Question

Verify that the function y - cos y = x (explicit or implicit) is a solution of differential equation (y sin y + cos y + x)y' = y

Answer

**step1** Understanding the problem

The problem asks us to verify if the given implicit function $$y - \cos y = x$$ is a solution to the differential equation $$(y \sin y + \cos y + x)y' = y$$. To achieve this, we need to perform two main steps: first, find the derivative $$y'$$ from the given implicit function, and second, substitute this $$y'$$ and the expression for $$x$$ into the differential equation to check if the equality holds.

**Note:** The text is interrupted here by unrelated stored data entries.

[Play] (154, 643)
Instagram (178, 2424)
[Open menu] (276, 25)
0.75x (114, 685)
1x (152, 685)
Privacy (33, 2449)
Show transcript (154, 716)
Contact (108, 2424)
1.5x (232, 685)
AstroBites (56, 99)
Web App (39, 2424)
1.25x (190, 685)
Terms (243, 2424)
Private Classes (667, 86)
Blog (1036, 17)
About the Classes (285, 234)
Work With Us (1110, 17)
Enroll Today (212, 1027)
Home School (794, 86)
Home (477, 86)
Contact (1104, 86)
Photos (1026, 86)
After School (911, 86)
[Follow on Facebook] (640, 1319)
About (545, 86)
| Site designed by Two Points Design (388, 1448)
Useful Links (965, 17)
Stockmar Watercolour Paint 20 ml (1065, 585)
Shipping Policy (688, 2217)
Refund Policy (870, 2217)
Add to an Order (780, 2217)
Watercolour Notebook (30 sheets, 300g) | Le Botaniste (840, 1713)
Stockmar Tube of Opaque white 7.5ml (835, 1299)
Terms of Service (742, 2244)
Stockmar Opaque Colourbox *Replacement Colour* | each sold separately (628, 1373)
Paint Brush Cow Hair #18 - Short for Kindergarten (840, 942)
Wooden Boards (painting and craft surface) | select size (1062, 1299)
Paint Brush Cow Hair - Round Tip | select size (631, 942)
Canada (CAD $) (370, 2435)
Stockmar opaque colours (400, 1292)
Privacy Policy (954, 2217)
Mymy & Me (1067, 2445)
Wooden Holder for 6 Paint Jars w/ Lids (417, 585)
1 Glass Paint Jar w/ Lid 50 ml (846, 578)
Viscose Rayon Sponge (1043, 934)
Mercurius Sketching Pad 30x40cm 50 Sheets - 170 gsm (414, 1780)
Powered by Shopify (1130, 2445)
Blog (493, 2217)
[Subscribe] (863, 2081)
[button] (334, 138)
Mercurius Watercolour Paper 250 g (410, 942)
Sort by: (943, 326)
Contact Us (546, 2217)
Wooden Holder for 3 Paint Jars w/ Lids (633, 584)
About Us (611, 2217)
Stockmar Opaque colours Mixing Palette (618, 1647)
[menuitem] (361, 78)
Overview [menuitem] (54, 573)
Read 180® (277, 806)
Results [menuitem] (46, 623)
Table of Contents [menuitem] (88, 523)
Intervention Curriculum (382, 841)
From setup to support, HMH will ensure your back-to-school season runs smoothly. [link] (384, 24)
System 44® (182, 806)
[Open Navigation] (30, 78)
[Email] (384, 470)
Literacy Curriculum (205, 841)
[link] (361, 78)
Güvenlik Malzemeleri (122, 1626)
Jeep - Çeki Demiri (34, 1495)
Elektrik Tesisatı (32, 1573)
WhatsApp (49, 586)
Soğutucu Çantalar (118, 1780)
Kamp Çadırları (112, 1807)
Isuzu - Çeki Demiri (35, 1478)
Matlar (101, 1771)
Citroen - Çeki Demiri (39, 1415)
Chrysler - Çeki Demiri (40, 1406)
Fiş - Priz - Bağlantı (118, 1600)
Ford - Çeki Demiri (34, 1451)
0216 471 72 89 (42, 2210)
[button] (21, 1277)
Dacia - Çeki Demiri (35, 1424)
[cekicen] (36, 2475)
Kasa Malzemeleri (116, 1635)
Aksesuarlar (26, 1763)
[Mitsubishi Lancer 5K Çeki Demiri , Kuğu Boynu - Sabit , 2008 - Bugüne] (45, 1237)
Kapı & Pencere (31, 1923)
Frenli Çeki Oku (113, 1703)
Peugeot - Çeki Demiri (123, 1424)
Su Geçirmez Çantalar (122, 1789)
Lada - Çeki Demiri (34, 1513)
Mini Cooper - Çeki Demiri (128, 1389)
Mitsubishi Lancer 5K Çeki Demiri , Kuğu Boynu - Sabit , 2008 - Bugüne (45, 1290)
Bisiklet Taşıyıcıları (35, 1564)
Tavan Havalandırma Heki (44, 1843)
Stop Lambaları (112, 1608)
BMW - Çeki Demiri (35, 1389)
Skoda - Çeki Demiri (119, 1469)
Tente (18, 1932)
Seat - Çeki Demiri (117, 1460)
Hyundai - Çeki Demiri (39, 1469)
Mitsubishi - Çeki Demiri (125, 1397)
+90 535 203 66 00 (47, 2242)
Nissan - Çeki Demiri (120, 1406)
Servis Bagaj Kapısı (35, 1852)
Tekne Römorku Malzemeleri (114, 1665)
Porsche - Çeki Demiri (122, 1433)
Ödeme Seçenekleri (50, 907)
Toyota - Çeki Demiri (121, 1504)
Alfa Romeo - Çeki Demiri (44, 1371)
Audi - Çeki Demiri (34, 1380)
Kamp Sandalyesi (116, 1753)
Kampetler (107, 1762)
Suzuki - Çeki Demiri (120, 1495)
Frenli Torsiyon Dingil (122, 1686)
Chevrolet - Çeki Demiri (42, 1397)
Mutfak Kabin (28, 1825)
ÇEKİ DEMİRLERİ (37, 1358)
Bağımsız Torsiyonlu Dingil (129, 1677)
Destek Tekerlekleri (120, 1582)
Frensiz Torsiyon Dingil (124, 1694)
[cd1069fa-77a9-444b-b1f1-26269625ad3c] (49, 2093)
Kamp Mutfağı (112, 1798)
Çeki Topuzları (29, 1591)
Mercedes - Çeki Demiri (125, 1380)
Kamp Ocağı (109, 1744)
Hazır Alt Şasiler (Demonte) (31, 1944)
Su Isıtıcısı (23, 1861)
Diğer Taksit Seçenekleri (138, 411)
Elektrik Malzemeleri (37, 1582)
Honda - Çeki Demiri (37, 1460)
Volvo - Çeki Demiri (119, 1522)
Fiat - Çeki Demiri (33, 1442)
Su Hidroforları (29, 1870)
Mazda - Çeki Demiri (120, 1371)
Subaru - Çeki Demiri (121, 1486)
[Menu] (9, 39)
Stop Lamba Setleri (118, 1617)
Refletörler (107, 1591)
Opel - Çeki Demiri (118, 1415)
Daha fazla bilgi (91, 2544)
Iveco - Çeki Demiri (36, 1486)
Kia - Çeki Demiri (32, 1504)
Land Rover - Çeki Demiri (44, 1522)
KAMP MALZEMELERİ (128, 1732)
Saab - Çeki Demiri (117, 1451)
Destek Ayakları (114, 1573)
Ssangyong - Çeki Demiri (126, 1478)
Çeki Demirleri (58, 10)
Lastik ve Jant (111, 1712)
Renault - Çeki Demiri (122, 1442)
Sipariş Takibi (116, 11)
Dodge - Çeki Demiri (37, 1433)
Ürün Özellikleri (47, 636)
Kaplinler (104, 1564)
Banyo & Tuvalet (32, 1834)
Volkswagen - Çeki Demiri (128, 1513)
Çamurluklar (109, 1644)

**step2** Differentiating the implicit function with respect to x

We begin by differentiating both sides of the implicit function $$y - \cos y = x$$ with respect to $$x$$.
The derivative of $$y$$ with respect to $$x$$ is denoted as $$y'$$.
For the term $$-\cos y$$, we apply the chain rule. The derivative of $$-\cos y$$ with respect to $$y$$ is $$-(-\sin y) = \sin y$$. Then, we multiply by $$y'$$ (the derivative of $$y$$ with respect to $$x$$). So, the derivative of $$-\cos y$$ with respect to $$x$$ is $$\sin y \cdot y'$$.
The derivative of $$x$$ with respect to $$x$$ is $$1$$.
Combining these, we get:
$$y' + \sin y \cdot y' = 1$$

**step3** Solving for y'

From the differentiated equation $$y' + \sin y \cdot y' = 1$$, we can factor out $$y'$$ from the terms on the left-hand side:
$$y'(1 + \sin y) = 1$$
Now, to isolate $$y'$$, we divide both sides by $$(1 + \sin y)$$:
$$y' = \frac{1}{1 + \sin y}$$

**step4** Substituting into the differential equation - Left Hand Side

The given differential equation is $$(y \sin y + \cos y + x)y' = y$$.
We will now substitute the expression for $$x$$ from the original implicit function, which is $$x = y - \cos y$$, and the derived expression for $$y'$$ into the left-hand side (LHS) of the differential equation.
The LHS is:
$$(y \sin y + \cos y + x)y'$$
First, substitute $$x = y - \cos y$$ into the parenthesis:
$$(y \sin y + \cos y + (y - \cos y))y'$$
Next, simplify the terms inside the parenthesis. The $$\cos y$$ and $$-\cos y$$ terms cancel each other out:
$$(y \sin y + y)y'$$
Now, factor out $$y$$ from the terms inside the parenthesis:
$$y(\sin y + 1)y'$$
Finally, substitute the expression for $$y'$$ which is $$\frac{1}{1 + \sin y}$$:
$$y(1 + \sin y) \cdot \left(\frac{1}{1 + \sin y}\right)$$

**step5** Simplifying the Left Hand Side

We can see that there is a term $$(1 + \sin y)$$ in the numerator and a term $$(1 + \sin y)$$ in the denominator. Provided that $$1 + \sin y \neq 0$$, these terms cancel each other out.
After cancellation, the Left Hand Side simplifies to:
$$y$$

**step6** Comparing Left Hand Side and Right Hand Side

We have determined that the Left Hand Side (LHS) of the differential equation simplifies to $$y$$.
The Right Hand Side (RHS) of the differential equation, as given, is also $$y$$.
Since LHS = RHS ($$y = y$$), the given implicit function $$y - \cos y = x$$ is indeed a solution to the differential equation $$(y \sin y + \cos y + x)y' = y$$.